2.5 Model evaluation

To effectively mitigate the challenges posed by dataset imbalance, we implemented two advanced resampling techniques, namely, Edited Nearest Neighbors (SMOTE-ENN) technique and Adaptive Synthetic Sampling (ADASYN) technique to enhance model accuracy (28, 29). For robust model validation, we employed dual validation strategy: 5-fold cross-validation (CV) and independent validation (IV) to minimize overfitting risk (30).

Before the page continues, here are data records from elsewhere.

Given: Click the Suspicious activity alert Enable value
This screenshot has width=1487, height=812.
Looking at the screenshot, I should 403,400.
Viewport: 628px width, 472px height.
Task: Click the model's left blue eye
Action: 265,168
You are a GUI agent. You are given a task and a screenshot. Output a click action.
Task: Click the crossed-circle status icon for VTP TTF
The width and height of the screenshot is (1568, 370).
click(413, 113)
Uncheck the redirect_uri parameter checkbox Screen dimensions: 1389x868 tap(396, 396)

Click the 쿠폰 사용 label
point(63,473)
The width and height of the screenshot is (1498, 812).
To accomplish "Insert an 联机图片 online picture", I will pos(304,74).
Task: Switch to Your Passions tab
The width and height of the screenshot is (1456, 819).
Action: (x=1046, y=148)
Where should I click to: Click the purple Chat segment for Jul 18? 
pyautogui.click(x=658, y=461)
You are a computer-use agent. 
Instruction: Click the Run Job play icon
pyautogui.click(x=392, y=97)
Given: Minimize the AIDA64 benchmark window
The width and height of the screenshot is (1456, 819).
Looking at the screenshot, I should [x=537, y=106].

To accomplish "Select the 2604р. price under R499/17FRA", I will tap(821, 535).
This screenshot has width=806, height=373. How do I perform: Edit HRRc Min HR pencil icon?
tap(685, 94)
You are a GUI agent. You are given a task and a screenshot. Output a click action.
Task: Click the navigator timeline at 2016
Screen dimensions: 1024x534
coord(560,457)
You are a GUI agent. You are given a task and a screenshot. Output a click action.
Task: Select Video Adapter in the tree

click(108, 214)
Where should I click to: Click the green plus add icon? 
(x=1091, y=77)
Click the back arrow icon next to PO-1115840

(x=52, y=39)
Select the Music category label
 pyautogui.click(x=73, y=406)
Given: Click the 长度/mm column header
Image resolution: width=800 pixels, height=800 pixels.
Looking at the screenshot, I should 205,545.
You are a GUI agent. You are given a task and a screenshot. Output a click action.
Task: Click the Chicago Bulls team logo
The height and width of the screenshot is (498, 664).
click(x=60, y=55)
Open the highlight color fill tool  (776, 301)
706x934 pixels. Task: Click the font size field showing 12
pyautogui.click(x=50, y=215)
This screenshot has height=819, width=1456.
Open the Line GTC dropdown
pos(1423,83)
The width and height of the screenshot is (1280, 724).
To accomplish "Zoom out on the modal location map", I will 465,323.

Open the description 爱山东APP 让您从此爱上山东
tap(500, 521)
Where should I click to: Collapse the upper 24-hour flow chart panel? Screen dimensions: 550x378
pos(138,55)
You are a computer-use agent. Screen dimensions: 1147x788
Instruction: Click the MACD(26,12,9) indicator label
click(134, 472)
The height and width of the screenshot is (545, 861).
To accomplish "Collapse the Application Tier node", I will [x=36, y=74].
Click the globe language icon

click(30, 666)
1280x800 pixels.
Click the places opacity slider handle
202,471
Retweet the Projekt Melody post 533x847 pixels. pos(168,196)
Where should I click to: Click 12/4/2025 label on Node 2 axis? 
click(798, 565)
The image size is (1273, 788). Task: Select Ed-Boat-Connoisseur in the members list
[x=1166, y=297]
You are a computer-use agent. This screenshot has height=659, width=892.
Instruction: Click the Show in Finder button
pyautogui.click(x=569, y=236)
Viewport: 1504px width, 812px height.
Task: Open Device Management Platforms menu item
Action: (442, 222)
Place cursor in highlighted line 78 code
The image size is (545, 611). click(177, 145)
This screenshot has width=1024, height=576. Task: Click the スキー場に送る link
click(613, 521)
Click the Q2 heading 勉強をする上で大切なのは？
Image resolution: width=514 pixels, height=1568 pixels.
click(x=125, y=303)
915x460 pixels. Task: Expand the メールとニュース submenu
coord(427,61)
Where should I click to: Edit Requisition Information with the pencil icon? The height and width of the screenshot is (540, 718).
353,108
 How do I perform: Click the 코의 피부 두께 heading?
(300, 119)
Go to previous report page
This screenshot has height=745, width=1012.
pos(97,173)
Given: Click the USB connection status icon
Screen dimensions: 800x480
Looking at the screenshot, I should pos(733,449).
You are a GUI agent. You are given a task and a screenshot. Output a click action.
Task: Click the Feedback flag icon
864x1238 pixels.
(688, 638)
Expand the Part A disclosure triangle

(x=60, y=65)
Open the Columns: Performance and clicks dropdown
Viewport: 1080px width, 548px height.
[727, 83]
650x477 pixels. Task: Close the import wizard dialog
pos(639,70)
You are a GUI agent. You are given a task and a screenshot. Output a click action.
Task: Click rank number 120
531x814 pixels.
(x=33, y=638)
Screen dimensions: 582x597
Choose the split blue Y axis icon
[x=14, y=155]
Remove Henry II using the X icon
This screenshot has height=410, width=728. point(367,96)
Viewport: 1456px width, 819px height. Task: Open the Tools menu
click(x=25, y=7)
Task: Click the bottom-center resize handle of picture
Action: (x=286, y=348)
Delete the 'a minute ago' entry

The model evaluation incorporated multiple complementary metrics: classification metrics and discriminatory performance. The key classification metrics contained accuracy, precision, recall, and F1-score. The critical parameter of discriminatory performance included receiver operating characteristic (ROC) curve analysis. The area under the curve (AUC) analysis was conducted to evaluate the predictive performance among different models.

2.6 Model explainability

The SHAP algorithm was used to analyze the importance of features and present the contribution of feature variables based on ML model predictions to explain the model’s prediction process (31). To enhance model interpretability and trustworthiness, summary and waterfall plots were constructed to understand the decision-making process better. The ML models randomly generated positive and negative analysis of prediction process.

2.7 Statistical analysis

Descriptive statistics were presented as means with standard deviations (SDs), medians with interquartile ranges, or counts with frequencies, depending on the data type and distribution. Comparisons between groups were conducted using Fisher’s exact test for categorical data and the t-test, Wilcoxon rank-sum test, analysis of variance, or Kruskal–Wallis test for continuous data as appropriate. Patients were divided into two groups according to the in-hospital outcome. The ML models ultimately included variables with p-value less than 0.001. Python programming software (version 3.9) was used in data processing and model evaluation.

3 Results

3.1 Study research design process

The prediction model construction comprises three core components, namely, data preprocessing and standardization, ML models development and validation, models explainability analysis (Figure 1). Initial screening of the MIMIC-IV database identified 3,519 patients, 101 patients were excluded due to less than 24 h ICU duration, 97 patients were excluded for lower gastrointestinal bleeding, and 271 patients were removed for insufficient data more than 20% missing. Ultimately, a total of 3,050 patients were included in the cohort, 625 patients (20.5%) were stratified into AVGIB, and the remaining 2,425 patients (79.5%) were defined as ANGIB, described in Supplementary Table. The cohort of 3,050 AUGIB patients demonstrated an overall mortality rate of 19.15% (n = 584), aligning with established epidemiological data from prior studies (32). The study included 3,050 AUGIB patients with numerous variables, including demographic characteristics, medication history, special interventions, vital signs, medical history, blood transfusions, severity scores, and laboratory results (Table 1).

Figure 1

Figure 1. Technical roadmap for constructing machine learning model. SMOTE-ENN: Synthetic Minority Over-sampling Technique-Edited Nearest Neighbors; ADASYN: Adaptive Synthetic Sampling; LR: logistic regression; DT: decision tree; RF: random forest; GBoost: gradient boosting; AdaBoost: adaptive boosting; XGBoost: eXtreme Gradient Boosting; NB: Naive Bayes; SVM: support vector machine; LightGBM: light gradient-boosting machine; KNN: K-nearest neighbors; ET: extra trees; VC: voting classifier.

Table 1

Table 1. Clinical characteristics of AUGIB patients in MIMIC-IV database.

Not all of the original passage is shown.